> _Fragmento del documento_:
━━━━━━━━━━

Nuestro objetivo era alcanzar un consenso sobre los mejores instrumentos para monitorizar la actividad de la enfermedad en pacientes con artritis psoriásica (AP) y desarrollar una definición consensuada de remisión.

Metodología

Se utilizó una metodología Delphi modificada. Un comité científico propuso aseveraciones relacionadas con la definición de remisión y la monitorización de la AP en la clínica. El cuestionario fue evaluado en 2 rondas por reumatólogos con experiencia en el manejo de la AP.

Resultados

Un panel de 77 reumatólogos alcanzó un acuerdo en 62 de los 86 ítems propuestos (72,0%). El índice más recomendado para monitorizar la actividad de la enfermedad fue DAPSA (valores de corte: ≤4 para la remisión y >4-14 para baja actividad de la enfermedad ([LDA]), MDA (al menos 5/7 criterios). En los casos con afectación axial, el índice preferido fue ASDAS (valores de corte: <1,3 para remisión y <2,1 para LDA). Como alternativa puede usarse BASDAI (valores de corte: ≤2 para remisión y ≤4 para LDA). PsAID fue la herramienta preferida para evaluar el impacto de la enfermedad.

Conclusión

Proponemos una definición de remisión en pacientes con AP como la ausencia de actividad de la enfermedad evaluada mediante DAPSA o MDA (ASDAS y/o BASDAI en pacientes con afectación axial), lo que implicaría ausencia de signos o síntomas de inflamación, bienestar físico, ausencia de impacto de la enfermedad y ausencia de inflamación medida por marcadores biológicos.

Palabras clave:
Artritis psoriásica
Remisión
Inflamación
Monitoreo de drogas
Técnica Delphi
Evaluación de procesos y resultados (atención de salud).
Full Text
Introduction

Psoriatic arthritis (PsA) is a chronic heterogeneous inflammatory disease with a complex and varied clinical presentation. Its wide range of clinical manifestations and highly variable course make difficult the assessment of disease activity in routine clinical practice and in clinical trials.1

In recent years, significant advances have been made in the management of PsA with the introduction of innovative drugs, new treatment strategies, such as the ‘treat to target’ (T2T), and the development of instruments and scales to assess the activity of the disease combining patient and physician perspectives together with results from objective tests.2 The primary goal of the treatment is the achievement of a state of clinical remission, including all the clinical features or domains of the disease, like musculoskeletal (arthritis, spondylitis, enthesitis, dactylitis) and skin involvement, as well as extra-articular manifestations. However, there is no universally accepted definition of remission for this entity.1,3,4

The objective of this article was to reach a consensus on the definition of remission in patients with PsA and give recommendations on the monitoring of the disease in clinical practice.

━━━━━━━━━━

Elementos guardados
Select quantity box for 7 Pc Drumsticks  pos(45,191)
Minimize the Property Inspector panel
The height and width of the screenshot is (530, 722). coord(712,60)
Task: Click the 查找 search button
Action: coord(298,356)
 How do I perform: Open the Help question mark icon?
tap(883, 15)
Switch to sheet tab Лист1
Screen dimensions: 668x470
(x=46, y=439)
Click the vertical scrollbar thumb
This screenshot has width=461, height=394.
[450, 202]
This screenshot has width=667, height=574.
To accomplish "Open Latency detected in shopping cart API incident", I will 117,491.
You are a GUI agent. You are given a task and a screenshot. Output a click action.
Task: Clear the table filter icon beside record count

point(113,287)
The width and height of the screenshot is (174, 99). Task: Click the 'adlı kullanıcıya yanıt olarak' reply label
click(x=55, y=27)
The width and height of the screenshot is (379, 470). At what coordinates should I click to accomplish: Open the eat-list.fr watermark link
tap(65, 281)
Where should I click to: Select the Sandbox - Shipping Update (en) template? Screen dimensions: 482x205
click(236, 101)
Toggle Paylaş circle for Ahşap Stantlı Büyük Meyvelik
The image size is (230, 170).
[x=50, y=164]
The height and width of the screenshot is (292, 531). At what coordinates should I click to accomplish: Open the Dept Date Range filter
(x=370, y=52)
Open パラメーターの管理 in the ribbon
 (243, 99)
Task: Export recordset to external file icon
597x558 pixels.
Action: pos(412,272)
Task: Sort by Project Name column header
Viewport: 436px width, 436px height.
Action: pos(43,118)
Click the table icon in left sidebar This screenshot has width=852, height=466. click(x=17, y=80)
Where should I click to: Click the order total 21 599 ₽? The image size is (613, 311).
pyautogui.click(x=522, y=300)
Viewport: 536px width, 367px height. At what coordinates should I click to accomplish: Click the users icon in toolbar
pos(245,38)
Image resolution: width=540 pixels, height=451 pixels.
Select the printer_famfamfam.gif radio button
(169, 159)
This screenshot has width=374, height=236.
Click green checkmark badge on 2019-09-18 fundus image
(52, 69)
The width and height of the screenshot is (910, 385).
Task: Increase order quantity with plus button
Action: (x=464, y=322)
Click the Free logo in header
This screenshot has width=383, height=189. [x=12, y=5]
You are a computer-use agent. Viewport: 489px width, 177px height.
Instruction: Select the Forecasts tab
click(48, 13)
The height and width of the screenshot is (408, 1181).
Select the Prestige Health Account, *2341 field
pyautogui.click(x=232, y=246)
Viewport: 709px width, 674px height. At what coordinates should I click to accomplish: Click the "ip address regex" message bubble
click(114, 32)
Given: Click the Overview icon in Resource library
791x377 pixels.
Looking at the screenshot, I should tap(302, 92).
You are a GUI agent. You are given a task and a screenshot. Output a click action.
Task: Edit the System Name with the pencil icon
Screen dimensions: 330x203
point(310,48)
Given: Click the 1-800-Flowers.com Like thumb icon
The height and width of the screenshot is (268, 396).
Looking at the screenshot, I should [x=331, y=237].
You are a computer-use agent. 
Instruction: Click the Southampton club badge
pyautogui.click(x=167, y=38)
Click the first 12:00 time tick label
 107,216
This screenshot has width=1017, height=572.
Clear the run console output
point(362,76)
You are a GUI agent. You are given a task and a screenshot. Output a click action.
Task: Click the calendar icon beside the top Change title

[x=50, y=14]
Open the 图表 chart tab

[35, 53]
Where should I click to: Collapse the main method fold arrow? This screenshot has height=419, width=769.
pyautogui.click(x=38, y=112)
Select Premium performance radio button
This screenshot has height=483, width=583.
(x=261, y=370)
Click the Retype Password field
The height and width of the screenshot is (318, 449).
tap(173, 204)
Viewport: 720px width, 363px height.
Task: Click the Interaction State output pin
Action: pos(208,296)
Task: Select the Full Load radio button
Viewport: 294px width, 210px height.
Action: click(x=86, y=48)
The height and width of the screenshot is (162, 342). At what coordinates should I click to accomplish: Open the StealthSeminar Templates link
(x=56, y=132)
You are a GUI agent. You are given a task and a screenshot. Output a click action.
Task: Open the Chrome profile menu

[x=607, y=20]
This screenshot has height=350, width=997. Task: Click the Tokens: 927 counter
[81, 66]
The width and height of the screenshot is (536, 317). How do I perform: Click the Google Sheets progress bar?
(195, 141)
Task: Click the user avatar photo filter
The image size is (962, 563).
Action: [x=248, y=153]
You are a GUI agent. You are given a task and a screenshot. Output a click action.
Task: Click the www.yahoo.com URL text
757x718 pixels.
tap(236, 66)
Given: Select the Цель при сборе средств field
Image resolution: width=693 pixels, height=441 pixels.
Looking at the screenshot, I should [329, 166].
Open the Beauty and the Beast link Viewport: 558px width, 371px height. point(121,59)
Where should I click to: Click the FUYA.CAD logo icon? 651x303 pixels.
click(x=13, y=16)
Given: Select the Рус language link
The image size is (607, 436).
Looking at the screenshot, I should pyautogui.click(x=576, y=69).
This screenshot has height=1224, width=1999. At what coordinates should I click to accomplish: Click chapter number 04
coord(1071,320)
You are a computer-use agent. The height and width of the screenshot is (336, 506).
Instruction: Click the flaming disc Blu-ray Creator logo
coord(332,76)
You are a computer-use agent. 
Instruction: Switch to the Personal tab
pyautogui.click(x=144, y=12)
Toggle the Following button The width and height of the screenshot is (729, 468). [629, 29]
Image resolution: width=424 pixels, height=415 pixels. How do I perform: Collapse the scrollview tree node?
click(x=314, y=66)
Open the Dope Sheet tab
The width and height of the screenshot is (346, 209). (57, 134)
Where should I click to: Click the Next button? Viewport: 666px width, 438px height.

━━━━━━━━━━

> _Ejercicio 1_: En el fragmento sobre la artritis psoriásica, reescribe como lista el párrafo que empieza por "Se utilizó una metodología Delphi modificada" y conserva sus datos principales.
> _Ejercicio 2_:
Responde con los datos del fragmento sobre la artritis psoriásica:
(a) ¿En cuántas rondas se evaluó el cuestionario?
(b) ¿Qué herramienta se prefirió para evaluar el impacto de la enfermedad?
(c) Según la introducción, ¿cuál es el objetivo principal del tratamiento?
> _Ejercicio 3_: Continúa el fragmento sobre la artritis psoriásica a partir de la última oración.

> _Tu respuesta 1_:
- Metodología: Delphi modificada.
- Un comité científico propuso aseveraciones sobre la definición de remisión y la monitorización de la AP en la clínica.
- Evaluación del cuestionario: 2 rondas.
- Evaluadores: reumatólogos con experiencia en el manejo de la AP.

> _Tu respuesta 2_:
(a) En 2 rondas.
(b) PsAID.
(c) Alcanzar un estado de remisión clínica que incluya todas las características o dominios clínicos de la enfermedad.

> _Tu respuesta 3_:
Material and methods

In this project, a consensus method (modified Delphi) were used,5 which gathered the agreement of the experts based on their clinical experience and the available evidence. After an exhaustive review of the literature, a scientific committee composed of 5 renowned rheumatologists met to generate statements addressing the definition of remission of PsA in clinical practice. The questionnaire was submitted online in 2 rounds (September and October 2018) to a panel of Spanish rheumatologists with recognized experience in the management of PsA patients. The selection process of the expert panelists was based on: (1) more than 15 years of experience in the treatment of PsA; and (2) being part of multidisciplinary consultations with Dermatology. Additionally, preference was given to specialists who had participated in other studies on PsA. Their publishing activity on PsA was also taken into consideration. Most panelists were members of working groups focused on PsA (GEAPSOSER) or spondyloarthropathies (GRESSER) from the Spanish Society of Rheumatology.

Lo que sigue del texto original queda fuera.